**Data shown**.
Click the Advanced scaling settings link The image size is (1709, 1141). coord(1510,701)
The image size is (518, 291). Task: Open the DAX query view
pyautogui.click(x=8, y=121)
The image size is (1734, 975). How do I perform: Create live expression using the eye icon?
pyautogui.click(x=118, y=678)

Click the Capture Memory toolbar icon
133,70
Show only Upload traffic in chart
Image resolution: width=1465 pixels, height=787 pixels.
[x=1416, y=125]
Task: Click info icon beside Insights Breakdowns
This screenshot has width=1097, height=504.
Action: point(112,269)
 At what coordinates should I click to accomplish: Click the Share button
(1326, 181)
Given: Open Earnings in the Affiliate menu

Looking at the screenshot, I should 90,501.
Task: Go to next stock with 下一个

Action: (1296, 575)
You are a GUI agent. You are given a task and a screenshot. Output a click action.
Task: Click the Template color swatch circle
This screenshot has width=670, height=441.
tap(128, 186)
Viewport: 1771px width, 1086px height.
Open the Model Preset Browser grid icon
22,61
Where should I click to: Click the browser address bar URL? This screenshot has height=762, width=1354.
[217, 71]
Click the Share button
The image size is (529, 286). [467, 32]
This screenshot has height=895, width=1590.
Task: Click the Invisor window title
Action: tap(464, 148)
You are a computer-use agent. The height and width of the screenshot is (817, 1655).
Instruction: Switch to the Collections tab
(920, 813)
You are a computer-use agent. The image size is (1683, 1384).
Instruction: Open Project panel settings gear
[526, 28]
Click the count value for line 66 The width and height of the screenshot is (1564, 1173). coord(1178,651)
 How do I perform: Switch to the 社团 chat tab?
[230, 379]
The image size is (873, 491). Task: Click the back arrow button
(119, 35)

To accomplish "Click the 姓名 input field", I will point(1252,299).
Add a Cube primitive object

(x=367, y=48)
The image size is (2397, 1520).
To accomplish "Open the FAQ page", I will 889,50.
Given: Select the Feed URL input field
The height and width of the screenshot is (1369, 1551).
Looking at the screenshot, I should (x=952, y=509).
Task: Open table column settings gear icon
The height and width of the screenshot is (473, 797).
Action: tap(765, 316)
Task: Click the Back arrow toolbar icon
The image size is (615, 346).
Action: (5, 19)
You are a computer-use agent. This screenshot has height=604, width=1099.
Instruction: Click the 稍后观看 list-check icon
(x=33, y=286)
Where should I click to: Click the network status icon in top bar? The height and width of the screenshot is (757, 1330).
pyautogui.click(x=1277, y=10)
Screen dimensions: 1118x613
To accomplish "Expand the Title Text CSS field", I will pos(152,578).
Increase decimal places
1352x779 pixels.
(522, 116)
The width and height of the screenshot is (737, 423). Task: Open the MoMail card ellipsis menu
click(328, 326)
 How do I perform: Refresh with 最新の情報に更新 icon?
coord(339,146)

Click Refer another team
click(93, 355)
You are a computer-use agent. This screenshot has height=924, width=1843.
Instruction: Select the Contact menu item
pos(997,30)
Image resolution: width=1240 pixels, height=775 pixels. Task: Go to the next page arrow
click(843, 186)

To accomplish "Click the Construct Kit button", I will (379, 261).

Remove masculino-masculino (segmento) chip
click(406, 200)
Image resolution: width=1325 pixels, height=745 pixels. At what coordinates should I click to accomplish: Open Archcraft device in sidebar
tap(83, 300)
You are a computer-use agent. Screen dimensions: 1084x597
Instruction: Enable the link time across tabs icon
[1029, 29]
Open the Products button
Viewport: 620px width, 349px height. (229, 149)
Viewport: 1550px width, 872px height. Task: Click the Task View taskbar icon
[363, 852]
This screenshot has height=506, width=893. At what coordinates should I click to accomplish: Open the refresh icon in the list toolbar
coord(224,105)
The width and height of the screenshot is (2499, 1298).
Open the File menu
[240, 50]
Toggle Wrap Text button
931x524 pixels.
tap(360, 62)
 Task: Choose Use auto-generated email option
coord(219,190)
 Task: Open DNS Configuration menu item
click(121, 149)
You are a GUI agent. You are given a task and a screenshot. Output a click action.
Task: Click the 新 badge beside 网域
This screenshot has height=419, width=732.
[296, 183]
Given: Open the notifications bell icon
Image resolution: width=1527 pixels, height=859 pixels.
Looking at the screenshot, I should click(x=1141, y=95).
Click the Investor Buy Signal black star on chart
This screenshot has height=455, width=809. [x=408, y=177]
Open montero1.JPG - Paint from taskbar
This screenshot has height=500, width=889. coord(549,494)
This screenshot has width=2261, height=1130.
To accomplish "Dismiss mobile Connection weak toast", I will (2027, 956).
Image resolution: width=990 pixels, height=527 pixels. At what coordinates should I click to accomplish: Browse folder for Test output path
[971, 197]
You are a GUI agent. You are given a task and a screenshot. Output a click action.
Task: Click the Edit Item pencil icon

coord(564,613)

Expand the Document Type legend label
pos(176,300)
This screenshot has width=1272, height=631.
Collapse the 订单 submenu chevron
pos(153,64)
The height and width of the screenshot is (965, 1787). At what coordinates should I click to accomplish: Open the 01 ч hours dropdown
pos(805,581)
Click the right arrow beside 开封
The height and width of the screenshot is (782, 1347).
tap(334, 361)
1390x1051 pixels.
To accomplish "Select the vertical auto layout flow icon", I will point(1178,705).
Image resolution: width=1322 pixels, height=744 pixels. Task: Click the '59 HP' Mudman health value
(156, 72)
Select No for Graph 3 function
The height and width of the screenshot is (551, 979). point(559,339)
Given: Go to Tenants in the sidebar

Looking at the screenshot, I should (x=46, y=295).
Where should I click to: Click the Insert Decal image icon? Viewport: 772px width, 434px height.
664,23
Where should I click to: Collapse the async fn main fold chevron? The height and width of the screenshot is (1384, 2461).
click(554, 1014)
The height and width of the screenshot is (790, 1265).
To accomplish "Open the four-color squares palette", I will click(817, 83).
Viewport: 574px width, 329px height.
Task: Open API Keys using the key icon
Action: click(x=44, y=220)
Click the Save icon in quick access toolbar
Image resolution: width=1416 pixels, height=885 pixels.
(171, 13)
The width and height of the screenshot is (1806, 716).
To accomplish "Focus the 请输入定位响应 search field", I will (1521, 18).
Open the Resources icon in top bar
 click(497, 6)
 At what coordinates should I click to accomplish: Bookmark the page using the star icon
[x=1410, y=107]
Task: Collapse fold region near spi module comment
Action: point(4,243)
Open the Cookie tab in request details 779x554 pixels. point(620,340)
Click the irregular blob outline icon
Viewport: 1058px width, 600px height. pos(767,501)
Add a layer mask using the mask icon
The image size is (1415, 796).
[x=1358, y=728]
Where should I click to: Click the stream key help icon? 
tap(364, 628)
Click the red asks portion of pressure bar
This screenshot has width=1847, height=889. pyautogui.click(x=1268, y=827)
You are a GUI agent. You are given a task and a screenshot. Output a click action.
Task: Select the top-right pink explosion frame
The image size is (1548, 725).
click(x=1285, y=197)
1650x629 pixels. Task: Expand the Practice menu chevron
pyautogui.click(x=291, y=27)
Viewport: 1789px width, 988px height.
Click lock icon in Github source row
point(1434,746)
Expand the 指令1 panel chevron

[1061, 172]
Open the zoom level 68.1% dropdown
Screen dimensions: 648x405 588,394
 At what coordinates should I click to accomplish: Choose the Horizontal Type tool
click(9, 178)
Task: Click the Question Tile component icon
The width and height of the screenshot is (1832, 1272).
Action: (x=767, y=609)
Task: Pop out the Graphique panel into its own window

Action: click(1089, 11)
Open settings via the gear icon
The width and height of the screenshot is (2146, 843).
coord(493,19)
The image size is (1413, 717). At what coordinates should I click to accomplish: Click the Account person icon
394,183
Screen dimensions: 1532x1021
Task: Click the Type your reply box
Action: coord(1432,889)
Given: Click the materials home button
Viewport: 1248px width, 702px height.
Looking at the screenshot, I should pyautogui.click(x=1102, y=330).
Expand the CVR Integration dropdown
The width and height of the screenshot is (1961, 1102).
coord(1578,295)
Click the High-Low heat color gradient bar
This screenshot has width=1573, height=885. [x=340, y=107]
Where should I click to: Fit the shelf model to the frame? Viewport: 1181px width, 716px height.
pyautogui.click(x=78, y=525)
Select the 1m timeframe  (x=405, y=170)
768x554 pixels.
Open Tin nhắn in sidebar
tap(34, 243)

**Requirement**. Give again exactly, and only, the lines above starting at the one with "The image size is (2397, 1520)." and ending at the one with "Task: Open table column settings gear icon".

**Worked solution**.
The image size is (2397, 1520).
To accomplish "Open the FAQ page", I will 889,50.
Given: Select the Feed URL input field
The height and width of the screenshot is (1369, 1551).
Looking at the screenshot, I should (x=952, y=509).
Task: Open table column settings gear icon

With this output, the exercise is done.